Quando dois missionários norte-americanos recuperaram do vírus do ébola, depois de serem tratados com um medicamento experimental, a família em luto do médico mais famoso da Serra Leoa, que não sobreviveu a esta doença, perguntou-se por que é que este tratamento tinha sido negado a Sheik Humarr Khan.

Este médico era um herói na Serra Leoa por liderar a luta contra o pior surto de sempre desta febre hemorrágica altamente contagiosa, que já matou 1552 pessoas, a maioria na Serra Leoa, na Libéria e na Guiné-Conacri, na África Ocidental.

No final de Julho, Khan ficou doente com ébola e foi rapidamente transportado para a unidade de tratamento dos Médicos Sem Fronteiras no Norte da Serra Leoa. Lá, os médicos discutiram se deveriam dar-lhe o ZMapp, um medicamento apenas testado em animais de laboratório, que nunca tinha sido usado em humanos.

Os médicos tiveram dificuldade em decidir o que fazer devido, por um lado, à questão ética de favorecer uma pessoa em relação a centenas de outras que também estavam doentes e, por outro lado, devido ao risco de haver repercussões se a morte de um herói nacional fosse relacionada com a administração de um tratamento experimental. No final, decidiram não usar o ZMapp. 

A 29 de Julho, a Serra Leoa ficou de luto com a morte de Sheik Humarr Khan.

Uns dias mais tarde, o ZMapp, produzido na Califórnia, foi administrado a Kent Brantly e Nancy Writebol, dois missionários norte-americanos que contraíram o ébola na Libéria e foram depois transportados para um hospital, em Atlanta, nos Estados Unidos. Não se sabe se o ZMapp teve algum papel na sua recuperação, mas os dois saíram do hospital há cerca de duas semanas.

Sheik Humarr Khan foi um dos mais de 100 trabalhadores de saúde africanos que pagaram o derradeiro preço ao lutarem contra o ébola, numa epidemia que tem sobrecarregado os sistemas de saúde daqueles países e que, dizem muitos, poderia ter sido contida se o mundo tivesse agido de forma mais rápida.

Em Mahera, uma aldeia no Norte da Serra Leoa, os pais e os irmãos do médico questionam-se por que é que ele não recebeu o tratamento. O médico salvou centenas de vidas durante uma década a lutar contra a febre de Lassa – uma doença semelhante ao ébola – na sua clínica em Kenema, uma cidade no Sudeste da Serra Leoa com 130.000 pessoas onde há comércio de diamantes. O médico era o único especialista do país em febres hemorrágicas.

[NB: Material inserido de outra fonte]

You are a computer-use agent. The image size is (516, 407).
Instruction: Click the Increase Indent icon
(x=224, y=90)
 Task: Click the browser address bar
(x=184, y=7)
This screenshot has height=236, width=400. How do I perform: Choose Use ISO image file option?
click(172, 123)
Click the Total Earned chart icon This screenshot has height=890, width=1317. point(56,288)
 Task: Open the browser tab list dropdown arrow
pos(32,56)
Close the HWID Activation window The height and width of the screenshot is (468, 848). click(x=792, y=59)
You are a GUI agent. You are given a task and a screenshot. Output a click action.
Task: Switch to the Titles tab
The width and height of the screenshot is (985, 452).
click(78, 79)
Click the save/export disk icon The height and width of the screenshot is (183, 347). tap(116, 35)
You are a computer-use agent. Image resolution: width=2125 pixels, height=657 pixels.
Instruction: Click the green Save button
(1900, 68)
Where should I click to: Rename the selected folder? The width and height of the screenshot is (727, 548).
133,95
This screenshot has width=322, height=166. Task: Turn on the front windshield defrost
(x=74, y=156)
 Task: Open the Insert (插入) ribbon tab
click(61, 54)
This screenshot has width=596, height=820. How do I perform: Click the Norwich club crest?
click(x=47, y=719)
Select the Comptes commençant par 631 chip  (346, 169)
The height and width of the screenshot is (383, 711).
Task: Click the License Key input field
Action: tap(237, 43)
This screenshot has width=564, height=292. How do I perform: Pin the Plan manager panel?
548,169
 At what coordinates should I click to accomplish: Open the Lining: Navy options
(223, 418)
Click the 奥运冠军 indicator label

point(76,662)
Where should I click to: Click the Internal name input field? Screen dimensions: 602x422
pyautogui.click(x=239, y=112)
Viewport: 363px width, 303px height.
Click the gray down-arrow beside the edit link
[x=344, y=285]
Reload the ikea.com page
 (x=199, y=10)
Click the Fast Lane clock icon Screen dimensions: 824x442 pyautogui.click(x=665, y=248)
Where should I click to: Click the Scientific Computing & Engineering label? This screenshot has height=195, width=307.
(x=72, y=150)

“Se o tratamento era suficientemente bom para os norte-americanos, devia ter sido suficientemente bom para o meu irmão”, disse Ray Khan, o irmão mais velho, enquanto se senta no alpendre da casa da família. “Não é lógico que não tenha sido usado. Ele não tinha nada a perder se o tratamento não tivesse funcionado.”

Os médicos que conheciam Sheik Humarr Khan e que estavam envolvidos naquela decisão difícil disseram, contudo, que foi tomada com base em fortes razões éticas.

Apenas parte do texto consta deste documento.